To verify that the test message has been received, in the Azure portal, select your BE-Topic Service Bus article, and then go into the BE-USMF Service Bus subscription that you created earlier. Verify that the message count for the subscription shows a value of at least 1. If it doesn't, wait for the batch job to pick up your message.
Select All services > Integration > Logic Apps.
Create a new logic app in your resource group.
After your Logic Apps resource has been created, select the option to create a blank logic app.
Search for Service Bus, and select it.
Select the trigger that is named When a message is received in a article subscription (auto-complete).
Note
Auto-complete means that the message is deleted from the subscription queue after it's retrieved. Peek-lock authorizes concurrent consumers. It requires a call to the complete command of the Service Bus application programming interface (API) in order to delete the message.
Because Logic Apps is accessing your Service Bus for the first time, it asks for a new connection. This connection will cache connection details as a Service Bus namespace URL and credential.
Select your Service Bus namespace, and enter a name for the new connection.
Select the RootManageSharedAccessKey policy for your logic app, and then select Create.
Note
The Send policy can't be used here, because you want to retrieve messages, not send them. As a best practice, you could have created a new policy for this use case and given it Listen permission only.
Select your trigger parameters. Be sure to use the correct names for the article and subscription that you created.
This API polls Service Bus for new messages at a configurable recurrence (by default, every three minutes). If the volume of messages is low, the API will have a cost impact for unnecessary triggers, because Logic Apps is priced per trigger call and action run. However, you can implement a push architecture that uses Azure Event Grid in the middle. Service Bus can then push events to Event Grid when there are messages in a queue or a subscription. For more information, see Azure Service Bus to Event Grid integration overview.
Select New step to add a new action.
Search for the Parse Json data operation. This step is required so that the message can be parsed by using the schema of the data contract.
The body content that is received from the Service Bus is encoded into base64 format. Therefore, you must transform it to string format before the JavaScript Object Notation (JSON) payload can be parsed.
Click in the Content field, and then, in the pane that appears, on the Expression tab, enter the following expression: Base64ToString()
Put the cursor between the parentheses in the expression, and then, on the Dynamic content tab, find and select the Content of the message content from the previous Service Bus trigger.

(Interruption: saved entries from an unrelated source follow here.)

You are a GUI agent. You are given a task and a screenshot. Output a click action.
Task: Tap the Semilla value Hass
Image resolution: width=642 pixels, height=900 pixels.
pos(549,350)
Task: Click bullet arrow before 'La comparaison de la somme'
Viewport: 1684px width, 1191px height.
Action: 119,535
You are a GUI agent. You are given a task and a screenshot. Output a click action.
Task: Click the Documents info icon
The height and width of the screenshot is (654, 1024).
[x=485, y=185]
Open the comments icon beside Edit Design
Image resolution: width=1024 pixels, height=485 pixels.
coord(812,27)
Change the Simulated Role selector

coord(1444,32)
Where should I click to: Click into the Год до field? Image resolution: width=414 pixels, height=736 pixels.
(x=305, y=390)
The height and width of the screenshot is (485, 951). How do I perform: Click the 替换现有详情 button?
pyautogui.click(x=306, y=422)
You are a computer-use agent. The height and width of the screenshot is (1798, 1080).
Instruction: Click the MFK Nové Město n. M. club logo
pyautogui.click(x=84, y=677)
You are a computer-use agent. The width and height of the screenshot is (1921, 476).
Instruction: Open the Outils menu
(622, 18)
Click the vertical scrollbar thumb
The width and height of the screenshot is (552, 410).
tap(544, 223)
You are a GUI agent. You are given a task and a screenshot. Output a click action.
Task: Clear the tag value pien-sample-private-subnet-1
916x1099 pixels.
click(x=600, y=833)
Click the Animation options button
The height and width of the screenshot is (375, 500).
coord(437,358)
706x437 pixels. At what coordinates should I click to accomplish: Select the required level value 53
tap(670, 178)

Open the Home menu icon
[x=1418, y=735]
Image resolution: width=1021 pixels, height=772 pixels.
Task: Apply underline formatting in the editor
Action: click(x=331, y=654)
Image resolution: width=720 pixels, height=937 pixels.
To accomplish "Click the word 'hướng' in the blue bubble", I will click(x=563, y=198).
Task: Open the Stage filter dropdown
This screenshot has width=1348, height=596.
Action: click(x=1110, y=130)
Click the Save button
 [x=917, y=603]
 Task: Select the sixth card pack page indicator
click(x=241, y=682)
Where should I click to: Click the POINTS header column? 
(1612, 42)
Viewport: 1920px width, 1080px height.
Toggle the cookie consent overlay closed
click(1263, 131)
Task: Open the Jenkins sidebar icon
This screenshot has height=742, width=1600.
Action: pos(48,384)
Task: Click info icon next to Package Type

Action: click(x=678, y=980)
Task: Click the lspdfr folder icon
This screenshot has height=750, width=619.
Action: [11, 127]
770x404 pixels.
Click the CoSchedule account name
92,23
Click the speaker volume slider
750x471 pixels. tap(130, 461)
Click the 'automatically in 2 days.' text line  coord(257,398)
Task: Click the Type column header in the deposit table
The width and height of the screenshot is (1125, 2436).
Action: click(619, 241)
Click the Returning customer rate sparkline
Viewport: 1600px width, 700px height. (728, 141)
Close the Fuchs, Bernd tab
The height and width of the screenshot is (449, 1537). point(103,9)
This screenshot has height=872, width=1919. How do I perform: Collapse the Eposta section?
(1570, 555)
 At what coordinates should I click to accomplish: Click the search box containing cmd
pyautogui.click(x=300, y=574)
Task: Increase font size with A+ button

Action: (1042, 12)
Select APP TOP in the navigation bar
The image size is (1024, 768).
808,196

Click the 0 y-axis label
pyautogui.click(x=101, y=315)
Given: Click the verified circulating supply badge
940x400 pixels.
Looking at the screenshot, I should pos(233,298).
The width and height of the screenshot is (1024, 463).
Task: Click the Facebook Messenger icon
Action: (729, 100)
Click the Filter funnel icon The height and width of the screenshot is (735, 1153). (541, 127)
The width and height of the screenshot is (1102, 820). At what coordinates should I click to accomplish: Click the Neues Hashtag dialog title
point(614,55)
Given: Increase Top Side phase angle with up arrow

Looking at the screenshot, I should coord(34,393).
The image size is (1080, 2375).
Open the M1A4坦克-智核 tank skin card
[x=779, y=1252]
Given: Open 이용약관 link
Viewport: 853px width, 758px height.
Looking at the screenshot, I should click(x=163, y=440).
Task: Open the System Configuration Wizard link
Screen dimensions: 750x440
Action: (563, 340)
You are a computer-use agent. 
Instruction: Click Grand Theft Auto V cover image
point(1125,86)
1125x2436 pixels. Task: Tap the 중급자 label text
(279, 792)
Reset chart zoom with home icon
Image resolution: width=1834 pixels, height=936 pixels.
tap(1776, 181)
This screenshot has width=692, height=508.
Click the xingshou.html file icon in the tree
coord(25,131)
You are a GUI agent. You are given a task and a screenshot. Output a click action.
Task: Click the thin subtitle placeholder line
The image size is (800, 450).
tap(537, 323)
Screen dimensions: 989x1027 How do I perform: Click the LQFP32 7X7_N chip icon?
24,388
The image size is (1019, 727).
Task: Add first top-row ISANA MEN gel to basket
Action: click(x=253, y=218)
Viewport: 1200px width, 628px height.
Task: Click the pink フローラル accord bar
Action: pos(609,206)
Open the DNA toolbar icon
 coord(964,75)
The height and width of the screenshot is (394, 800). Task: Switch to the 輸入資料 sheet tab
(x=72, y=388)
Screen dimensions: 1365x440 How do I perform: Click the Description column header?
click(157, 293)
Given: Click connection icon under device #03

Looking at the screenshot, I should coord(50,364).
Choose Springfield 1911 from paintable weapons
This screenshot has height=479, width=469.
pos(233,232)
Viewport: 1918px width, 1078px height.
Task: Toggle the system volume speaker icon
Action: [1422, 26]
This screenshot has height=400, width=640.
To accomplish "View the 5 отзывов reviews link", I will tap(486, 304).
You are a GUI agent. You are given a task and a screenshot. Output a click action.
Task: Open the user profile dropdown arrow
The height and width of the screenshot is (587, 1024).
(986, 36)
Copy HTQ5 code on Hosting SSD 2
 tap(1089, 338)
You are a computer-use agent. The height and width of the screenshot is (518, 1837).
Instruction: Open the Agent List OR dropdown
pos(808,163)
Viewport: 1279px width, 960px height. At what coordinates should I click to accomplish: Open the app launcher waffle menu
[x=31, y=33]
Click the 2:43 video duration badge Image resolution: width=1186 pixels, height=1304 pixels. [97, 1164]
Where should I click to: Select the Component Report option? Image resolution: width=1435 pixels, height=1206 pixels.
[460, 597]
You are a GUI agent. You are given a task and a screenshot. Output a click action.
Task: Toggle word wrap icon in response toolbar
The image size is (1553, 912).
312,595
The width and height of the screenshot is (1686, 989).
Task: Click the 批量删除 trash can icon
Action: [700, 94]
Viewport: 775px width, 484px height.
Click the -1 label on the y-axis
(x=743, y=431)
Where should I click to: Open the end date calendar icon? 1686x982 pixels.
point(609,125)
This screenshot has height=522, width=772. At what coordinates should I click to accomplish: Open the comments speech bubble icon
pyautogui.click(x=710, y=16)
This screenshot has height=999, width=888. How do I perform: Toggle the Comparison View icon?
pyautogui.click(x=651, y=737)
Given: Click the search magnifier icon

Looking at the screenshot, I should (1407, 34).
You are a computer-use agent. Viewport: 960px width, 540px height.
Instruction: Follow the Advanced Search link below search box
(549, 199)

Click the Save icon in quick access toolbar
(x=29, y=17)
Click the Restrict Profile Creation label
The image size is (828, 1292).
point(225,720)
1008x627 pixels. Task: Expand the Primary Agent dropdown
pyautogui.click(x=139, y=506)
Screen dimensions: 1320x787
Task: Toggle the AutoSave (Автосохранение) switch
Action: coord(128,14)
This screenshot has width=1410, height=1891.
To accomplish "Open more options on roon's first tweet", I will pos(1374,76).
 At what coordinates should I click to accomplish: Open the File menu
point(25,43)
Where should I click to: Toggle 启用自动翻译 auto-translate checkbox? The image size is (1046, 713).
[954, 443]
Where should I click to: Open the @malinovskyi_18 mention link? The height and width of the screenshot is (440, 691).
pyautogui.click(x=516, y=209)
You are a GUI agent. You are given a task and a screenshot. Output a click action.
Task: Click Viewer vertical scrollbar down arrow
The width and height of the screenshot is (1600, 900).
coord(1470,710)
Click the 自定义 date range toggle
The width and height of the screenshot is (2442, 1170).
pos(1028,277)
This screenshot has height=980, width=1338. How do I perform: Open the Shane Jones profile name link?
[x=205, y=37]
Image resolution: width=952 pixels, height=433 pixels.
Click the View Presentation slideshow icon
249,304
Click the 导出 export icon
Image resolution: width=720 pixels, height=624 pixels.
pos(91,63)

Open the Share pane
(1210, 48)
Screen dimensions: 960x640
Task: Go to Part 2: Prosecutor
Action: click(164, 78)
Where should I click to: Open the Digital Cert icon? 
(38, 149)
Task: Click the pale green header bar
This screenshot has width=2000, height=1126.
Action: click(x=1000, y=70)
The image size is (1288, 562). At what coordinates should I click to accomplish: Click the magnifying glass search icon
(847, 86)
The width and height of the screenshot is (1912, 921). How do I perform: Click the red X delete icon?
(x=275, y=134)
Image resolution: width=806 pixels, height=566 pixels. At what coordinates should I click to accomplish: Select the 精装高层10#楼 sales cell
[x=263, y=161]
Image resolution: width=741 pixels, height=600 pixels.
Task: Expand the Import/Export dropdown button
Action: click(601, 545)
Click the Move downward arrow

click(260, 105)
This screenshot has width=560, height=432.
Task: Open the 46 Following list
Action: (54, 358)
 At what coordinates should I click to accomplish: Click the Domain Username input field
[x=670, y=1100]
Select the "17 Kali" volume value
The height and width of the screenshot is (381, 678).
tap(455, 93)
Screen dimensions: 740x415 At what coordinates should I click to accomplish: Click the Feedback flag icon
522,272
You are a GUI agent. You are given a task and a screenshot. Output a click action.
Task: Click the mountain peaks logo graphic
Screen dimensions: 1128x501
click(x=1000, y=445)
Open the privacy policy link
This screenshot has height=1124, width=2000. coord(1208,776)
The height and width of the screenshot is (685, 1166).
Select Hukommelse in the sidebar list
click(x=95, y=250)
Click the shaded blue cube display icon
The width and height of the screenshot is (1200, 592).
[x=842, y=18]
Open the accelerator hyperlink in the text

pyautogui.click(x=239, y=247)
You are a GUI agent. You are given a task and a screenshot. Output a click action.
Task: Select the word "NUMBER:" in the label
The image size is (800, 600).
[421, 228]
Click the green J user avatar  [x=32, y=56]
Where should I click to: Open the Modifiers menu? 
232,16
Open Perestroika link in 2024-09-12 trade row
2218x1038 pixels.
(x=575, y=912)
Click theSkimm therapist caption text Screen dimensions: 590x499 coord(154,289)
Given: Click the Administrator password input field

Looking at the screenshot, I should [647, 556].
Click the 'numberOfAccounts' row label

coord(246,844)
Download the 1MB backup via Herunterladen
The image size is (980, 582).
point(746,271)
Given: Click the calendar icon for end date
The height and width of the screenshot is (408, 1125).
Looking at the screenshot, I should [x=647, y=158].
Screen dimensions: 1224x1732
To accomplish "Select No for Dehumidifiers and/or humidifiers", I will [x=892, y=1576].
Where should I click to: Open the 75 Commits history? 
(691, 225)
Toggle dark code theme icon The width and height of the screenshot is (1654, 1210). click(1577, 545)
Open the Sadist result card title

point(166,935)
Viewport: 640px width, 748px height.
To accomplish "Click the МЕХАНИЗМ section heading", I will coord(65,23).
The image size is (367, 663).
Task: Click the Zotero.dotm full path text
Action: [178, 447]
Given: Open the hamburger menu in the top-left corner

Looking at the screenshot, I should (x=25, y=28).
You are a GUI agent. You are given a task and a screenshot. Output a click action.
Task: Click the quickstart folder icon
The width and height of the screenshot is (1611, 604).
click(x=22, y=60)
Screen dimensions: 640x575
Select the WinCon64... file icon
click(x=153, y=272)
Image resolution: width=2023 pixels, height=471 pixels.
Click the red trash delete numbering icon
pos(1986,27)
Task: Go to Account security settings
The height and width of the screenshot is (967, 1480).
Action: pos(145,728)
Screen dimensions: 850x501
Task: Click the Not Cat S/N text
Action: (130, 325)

Then select OK.
Next, you must enter the schema of the contract that is received from the application. The application only provides a sample payload. However, you can use a capability of Azure Logic Apps to generate a schema from a payload.
Select your event in the business event catalog, and then select the Download schema link. Open the text file that is downloaded, and copy the contents.
Go back to your Logic Apps, and select the Use sample payload to generate schema link. Paste the contents of the text file, and then select Done.
Depending on the quality of your sample payload, your generator won't be able to distinguish between an integer and a real value, especially if the real value is provided as a whole number in the sample payload. Review the schema that is generated, and determine whether you must change a field of the integer data type to the number data type. (In JSON, the number data type represents real values.)
Next, you will select a final action, such as sending a notification email that includes customer payment details.
Search for the send email action, and then sign in to your Microsoft 365 account.
Fill in the message with the required fields.
Save your logic app.
Trigger the business event by posting a customer payment. Then verify that the logic app runs, and that you receive an email that includes customer payment details.